O dia não estava nada bonito na visão dos outros, mas para mim parecia perfeito: nuvens cobrindo o céu e uma chuvinha bem rala acompanhada de uma brisa leve morna que fazia a chuva parecer estar em itálico.

Deslizava minha xícara de café bem quente em pequenos movimentos circulares no balcão para esfriar um pouco enquanto esperava meu queijo quente ficar pronto. A chuva apertou e a paisagem do lado de fora passou a ficar acinzentada e cheia de pessoas correndo e reclamando. Era no mínimo engraçado. Peguei o celular para anotar a cena, mas meus olhos focaram no enorme casaco preto com pernas que caminhava de pressa em direção à padaria. Era um daqueles casacos bem cheios que se vê nas ruas em invernos rigorosos e que não me parecia nada adequado para uma manhã abafada de sábado.

—Está chovendo ou nevando? — Brinquei com Lenny, o balconista, que me respondeu com um sorriso e movimentos de negação repetidos. — Não dá para entender essas pessoas... — finalmente tomei coragem de bebericar o café.

Quando o capuz da grande fortaleza fofa foi abaixado, surgiu um rapaz aparentemente irritado com a roupa molhada. Seu cabelo castanho liso estava escorrido no rosto e seus olhos amendoados revelavam uma descendência... chinesa(?). O rapaz era alto e parecia não muito mais velho que eu, com seus 24 ou 25 anos, a pele era com certeza maquiagem (por mais que não parecesse, pois era impossível não haver uma manchinha de sol ao menos). O rosto era redondo e ficava ainda mais semelhante a uma bolinha quando sorria, pois era isso que estava fazendo e só depois de um tempo percebi que era por eu estar o encarando sem disfarçar por um longo tempo.

—Estou tão molhado assim? — Ele disse sentando ao meu lado no balcão.

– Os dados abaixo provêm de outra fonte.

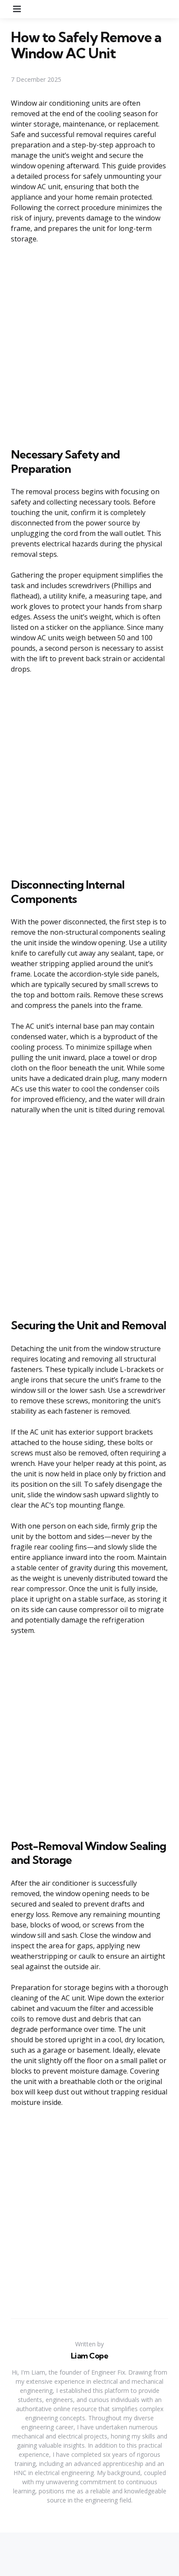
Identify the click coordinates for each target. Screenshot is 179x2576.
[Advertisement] (89, 344)
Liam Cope (90, 2356)
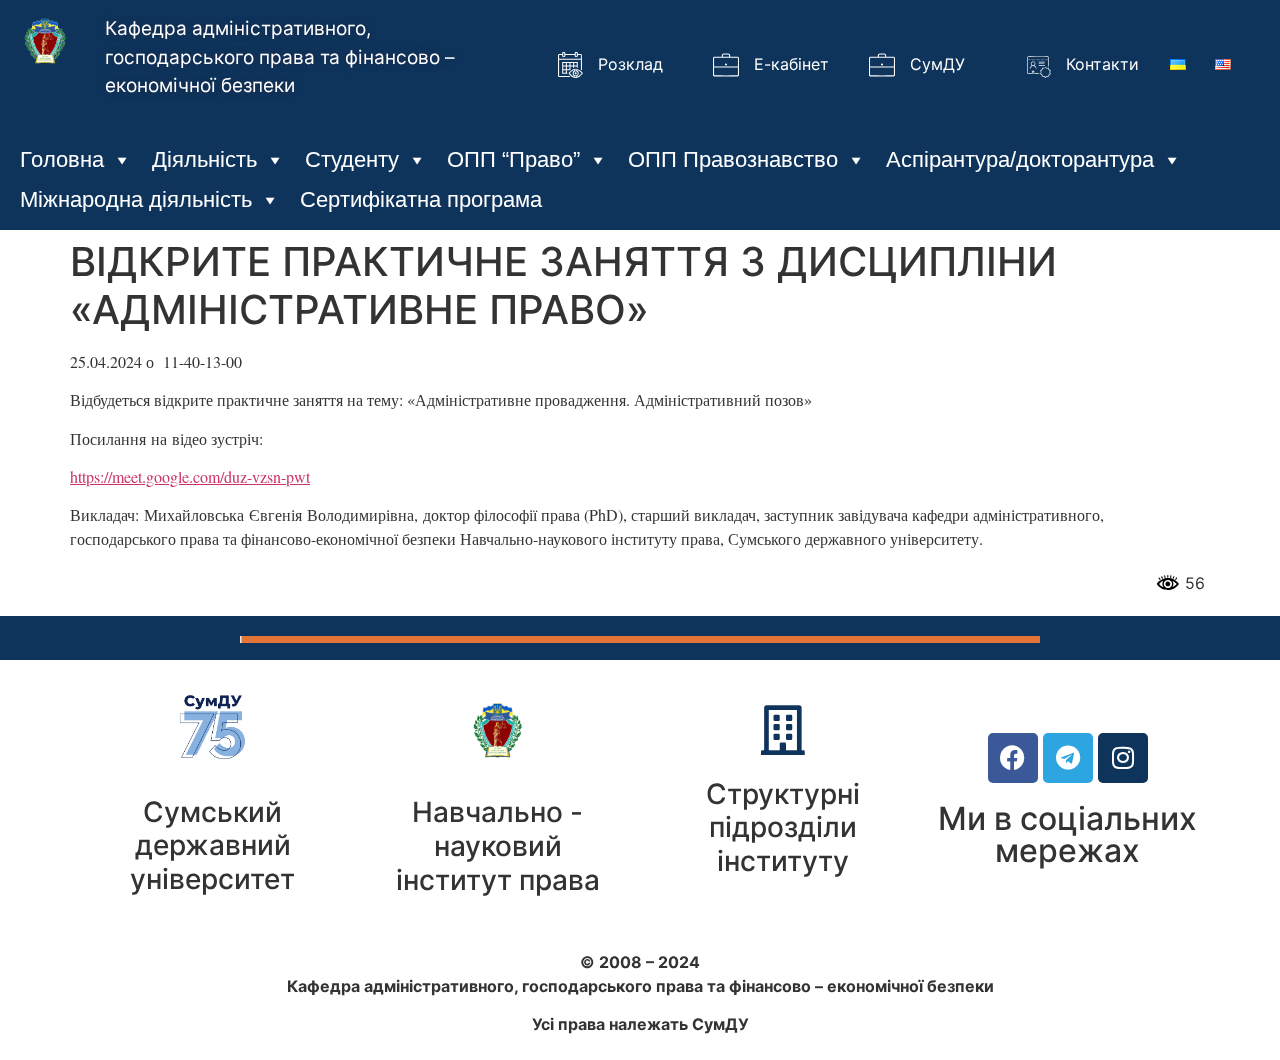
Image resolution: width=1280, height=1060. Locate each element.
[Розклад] (570, 65)
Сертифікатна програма (421, 199)
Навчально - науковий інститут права (498, 845)
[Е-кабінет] (726, 65)
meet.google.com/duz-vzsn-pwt (211, 476)
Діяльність (204, 159)
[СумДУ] (882, 65)
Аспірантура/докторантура (1020, 159)
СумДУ (937, 64)
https (85, 476)
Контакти (1102, 64)
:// (106, 476)
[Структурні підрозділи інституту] (783, 730)
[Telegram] (1068, 758)
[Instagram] (1123, 758)
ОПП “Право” (513, 159)
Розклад (630, 64)
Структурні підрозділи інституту (783, 827)
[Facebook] (1013, 758)
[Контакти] (1038, 65)
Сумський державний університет (212, 845)
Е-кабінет (791, 64)
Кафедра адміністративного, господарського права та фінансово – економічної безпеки (280, 57)
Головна (62, 159)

Ele disse para Lenny trazer o de sempre. Que sempre? Eu sempre venho aqui e ele nunca está. Não deveria haver um sempre.

Eu ainda não sabia como reagir. Não acredito que pela primeira vez estava sem graça por encarar um desconhecido e ele perceber. Acredite, isso acontecia com certa frequência.

—Não... — fiquei pensando em uma desculpa que não me fizesse parecer uma psicopata — achei suas feições interessantes, queria pôr em um personagem do meu livro e estava tentando descobrir sua descendência. — Disparei a falar e falhei em não parecer uma maluca.

Apertei os olhos na vaga esperança de abrir e ele já ter corrido e eu não precisar mais olhar para o seu rosto.

—Nacionalidade. — O olhei confusa. — Talvez a pergunta certa seja a minha nacionalidade, já que estou apenas visitando esse país.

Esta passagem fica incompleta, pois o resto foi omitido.